• [Exercise objective] Reproduce the lines below without alteration, from the line containing "Click the clear" up to and including the line containing "Action: click(x=167, y=27)".

[Lines on where targets appear]
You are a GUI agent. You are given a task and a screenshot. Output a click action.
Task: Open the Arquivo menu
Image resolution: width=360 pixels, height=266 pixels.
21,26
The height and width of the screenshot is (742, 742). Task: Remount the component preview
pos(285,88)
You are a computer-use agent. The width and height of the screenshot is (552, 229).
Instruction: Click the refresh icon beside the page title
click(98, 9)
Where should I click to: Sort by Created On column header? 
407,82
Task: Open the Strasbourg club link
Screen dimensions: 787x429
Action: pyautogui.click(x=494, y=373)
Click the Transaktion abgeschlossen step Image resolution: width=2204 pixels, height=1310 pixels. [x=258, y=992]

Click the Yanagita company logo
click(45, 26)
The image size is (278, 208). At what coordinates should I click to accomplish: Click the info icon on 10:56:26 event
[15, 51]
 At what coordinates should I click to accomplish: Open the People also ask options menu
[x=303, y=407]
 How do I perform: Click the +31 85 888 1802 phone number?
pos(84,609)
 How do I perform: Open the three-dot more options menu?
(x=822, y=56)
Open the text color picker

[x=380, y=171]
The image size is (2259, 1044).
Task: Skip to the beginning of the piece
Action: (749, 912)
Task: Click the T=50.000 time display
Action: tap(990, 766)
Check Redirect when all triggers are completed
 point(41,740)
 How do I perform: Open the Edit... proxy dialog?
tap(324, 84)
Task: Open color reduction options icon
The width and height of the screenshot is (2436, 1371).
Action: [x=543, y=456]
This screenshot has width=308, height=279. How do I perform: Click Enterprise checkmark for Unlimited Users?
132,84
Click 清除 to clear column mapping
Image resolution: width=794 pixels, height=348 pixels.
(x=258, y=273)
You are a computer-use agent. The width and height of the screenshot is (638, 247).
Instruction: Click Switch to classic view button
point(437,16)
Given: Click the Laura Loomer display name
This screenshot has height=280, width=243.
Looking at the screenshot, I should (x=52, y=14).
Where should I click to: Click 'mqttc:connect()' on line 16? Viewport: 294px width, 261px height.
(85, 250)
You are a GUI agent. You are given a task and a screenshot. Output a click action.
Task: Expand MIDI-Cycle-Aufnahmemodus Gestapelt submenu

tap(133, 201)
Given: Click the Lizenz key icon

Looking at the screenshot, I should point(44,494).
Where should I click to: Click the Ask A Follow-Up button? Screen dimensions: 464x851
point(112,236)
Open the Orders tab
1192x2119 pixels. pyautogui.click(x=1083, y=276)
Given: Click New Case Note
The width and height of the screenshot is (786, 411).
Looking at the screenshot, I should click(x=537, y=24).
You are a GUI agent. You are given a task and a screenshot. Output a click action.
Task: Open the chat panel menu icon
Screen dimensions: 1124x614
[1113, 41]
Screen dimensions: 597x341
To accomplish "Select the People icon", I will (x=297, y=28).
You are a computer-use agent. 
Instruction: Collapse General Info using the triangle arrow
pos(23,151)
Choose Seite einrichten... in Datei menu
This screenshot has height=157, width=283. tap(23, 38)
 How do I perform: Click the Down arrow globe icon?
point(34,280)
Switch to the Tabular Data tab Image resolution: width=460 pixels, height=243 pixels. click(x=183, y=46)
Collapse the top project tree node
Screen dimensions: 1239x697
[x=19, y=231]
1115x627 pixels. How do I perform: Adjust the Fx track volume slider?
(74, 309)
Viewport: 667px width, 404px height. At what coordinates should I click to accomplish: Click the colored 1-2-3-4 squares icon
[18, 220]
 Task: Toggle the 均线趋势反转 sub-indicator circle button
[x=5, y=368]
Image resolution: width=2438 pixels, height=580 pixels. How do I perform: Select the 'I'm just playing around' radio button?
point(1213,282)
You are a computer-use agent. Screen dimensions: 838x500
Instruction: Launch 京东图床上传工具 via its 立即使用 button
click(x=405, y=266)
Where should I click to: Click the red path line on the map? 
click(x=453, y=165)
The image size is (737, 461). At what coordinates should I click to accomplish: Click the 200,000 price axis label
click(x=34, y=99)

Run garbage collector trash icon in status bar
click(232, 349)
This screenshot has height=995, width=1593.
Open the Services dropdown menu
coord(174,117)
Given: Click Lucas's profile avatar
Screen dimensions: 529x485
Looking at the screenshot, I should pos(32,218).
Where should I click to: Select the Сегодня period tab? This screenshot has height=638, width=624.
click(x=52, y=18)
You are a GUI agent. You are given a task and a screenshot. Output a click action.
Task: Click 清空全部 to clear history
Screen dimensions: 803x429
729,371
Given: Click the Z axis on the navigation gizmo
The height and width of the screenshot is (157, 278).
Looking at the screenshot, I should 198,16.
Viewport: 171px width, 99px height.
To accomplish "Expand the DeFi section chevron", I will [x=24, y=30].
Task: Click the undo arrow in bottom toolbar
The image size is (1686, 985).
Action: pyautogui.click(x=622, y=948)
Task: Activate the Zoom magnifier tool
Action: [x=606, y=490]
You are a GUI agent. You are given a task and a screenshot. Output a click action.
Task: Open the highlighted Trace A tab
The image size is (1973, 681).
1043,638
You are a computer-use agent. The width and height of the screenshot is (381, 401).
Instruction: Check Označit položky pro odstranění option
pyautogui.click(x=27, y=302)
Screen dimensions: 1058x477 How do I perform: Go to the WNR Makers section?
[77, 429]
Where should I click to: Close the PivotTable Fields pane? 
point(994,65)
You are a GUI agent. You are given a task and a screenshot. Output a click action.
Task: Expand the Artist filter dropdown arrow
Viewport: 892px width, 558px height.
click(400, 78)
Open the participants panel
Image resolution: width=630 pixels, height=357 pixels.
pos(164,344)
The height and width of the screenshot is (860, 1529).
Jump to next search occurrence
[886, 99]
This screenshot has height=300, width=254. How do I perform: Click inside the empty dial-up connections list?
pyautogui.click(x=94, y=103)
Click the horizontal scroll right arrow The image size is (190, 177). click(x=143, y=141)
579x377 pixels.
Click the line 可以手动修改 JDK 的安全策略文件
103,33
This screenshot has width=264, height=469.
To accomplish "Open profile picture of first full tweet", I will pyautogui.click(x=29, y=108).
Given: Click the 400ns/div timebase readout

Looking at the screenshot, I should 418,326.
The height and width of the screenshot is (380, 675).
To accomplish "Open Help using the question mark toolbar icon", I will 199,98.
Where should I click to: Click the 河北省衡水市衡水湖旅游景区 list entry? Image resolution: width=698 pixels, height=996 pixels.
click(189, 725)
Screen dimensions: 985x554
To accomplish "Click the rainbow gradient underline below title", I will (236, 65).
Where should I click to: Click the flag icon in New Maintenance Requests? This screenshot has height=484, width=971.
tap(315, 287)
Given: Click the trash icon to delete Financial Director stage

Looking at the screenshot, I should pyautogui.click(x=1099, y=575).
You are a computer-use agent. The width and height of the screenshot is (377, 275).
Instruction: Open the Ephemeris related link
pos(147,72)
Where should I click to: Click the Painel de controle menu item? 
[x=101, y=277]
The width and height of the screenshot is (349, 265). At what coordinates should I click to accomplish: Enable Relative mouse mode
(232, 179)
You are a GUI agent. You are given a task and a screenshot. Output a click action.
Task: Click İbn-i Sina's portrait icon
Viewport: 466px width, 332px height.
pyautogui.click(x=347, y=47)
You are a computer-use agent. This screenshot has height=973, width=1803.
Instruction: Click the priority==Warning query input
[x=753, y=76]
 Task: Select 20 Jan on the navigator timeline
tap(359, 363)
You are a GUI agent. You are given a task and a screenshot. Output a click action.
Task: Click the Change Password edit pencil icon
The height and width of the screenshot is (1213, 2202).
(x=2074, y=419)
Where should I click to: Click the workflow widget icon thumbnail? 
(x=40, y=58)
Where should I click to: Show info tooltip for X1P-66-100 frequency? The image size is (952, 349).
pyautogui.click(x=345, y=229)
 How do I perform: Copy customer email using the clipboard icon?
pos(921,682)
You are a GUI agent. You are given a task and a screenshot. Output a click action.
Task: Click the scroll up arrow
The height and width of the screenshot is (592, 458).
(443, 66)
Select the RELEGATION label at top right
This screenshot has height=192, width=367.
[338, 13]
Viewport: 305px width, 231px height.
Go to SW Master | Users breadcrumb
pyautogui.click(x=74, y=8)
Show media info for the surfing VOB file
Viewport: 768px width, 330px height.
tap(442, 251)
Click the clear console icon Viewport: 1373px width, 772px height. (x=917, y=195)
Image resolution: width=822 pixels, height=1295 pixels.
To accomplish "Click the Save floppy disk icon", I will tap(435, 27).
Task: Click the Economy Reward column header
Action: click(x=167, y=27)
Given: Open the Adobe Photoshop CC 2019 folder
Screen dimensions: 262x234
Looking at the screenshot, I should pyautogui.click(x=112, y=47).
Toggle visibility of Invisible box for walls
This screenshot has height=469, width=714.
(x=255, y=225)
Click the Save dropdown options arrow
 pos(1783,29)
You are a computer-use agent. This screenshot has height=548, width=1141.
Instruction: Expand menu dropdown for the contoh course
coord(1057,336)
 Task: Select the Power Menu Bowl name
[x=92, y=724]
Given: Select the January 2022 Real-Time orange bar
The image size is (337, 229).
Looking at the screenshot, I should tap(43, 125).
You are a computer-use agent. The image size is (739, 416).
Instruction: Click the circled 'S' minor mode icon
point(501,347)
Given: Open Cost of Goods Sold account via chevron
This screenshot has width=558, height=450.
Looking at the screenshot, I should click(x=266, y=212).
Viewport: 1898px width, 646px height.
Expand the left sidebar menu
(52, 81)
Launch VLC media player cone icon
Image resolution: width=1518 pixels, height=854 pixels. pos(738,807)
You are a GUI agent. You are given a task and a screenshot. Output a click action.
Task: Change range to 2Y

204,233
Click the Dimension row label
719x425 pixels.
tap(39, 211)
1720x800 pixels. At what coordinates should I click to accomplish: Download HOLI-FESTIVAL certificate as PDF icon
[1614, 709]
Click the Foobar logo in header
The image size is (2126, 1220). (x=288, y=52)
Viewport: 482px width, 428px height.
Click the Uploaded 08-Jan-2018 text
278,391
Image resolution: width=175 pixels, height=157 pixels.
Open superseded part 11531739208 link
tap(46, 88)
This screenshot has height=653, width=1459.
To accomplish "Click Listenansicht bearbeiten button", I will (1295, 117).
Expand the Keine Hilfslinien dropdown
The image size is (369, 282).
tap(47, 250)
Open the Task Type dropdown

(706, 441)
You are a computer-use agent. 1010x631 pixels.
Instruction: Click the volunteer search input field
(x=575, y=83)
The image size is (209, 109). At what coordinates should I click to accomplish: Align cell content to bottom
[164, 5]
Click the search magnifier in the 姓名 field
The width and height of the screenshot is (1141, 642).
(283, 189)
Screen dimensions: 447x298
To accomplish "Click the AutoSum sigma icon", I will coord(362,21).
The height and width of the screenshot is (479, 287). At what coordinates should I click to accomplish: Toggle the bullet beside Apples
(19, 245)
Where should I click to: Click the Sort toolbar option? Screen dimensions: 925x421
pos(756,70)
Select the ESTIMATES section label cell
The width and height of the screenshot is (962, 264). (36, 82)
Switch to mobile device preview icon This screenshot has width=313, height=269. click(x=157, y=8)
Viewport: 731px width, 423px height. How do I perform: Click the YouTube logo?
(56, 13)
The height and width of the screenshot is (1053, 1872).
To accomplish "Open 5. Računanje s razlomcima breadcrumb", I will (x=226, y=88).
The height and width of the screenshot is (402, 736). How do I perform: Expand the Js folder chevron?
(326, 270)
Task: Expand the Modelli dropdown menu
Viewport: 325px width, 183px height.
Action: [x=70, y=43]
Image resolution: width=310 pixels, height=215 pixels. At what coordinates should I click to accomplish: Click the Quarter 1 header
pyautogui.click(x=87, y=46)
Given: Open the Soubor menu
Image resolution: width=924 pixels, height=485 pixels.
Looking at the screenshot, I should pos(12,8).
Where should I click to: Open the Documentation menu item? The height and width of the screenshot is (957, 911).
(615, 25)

• [Expected answer]
Click the clear console icon Viewport: 1373px width, 772px height. (x=917, y=195)
Image resolution: width=822 pixels, height=1295 pixels.
To accomplish "Click the Save floppy disk icon", I will tap(435, 27).
Task: Click the Economy Reward column header
Action: click(x=167, y=27)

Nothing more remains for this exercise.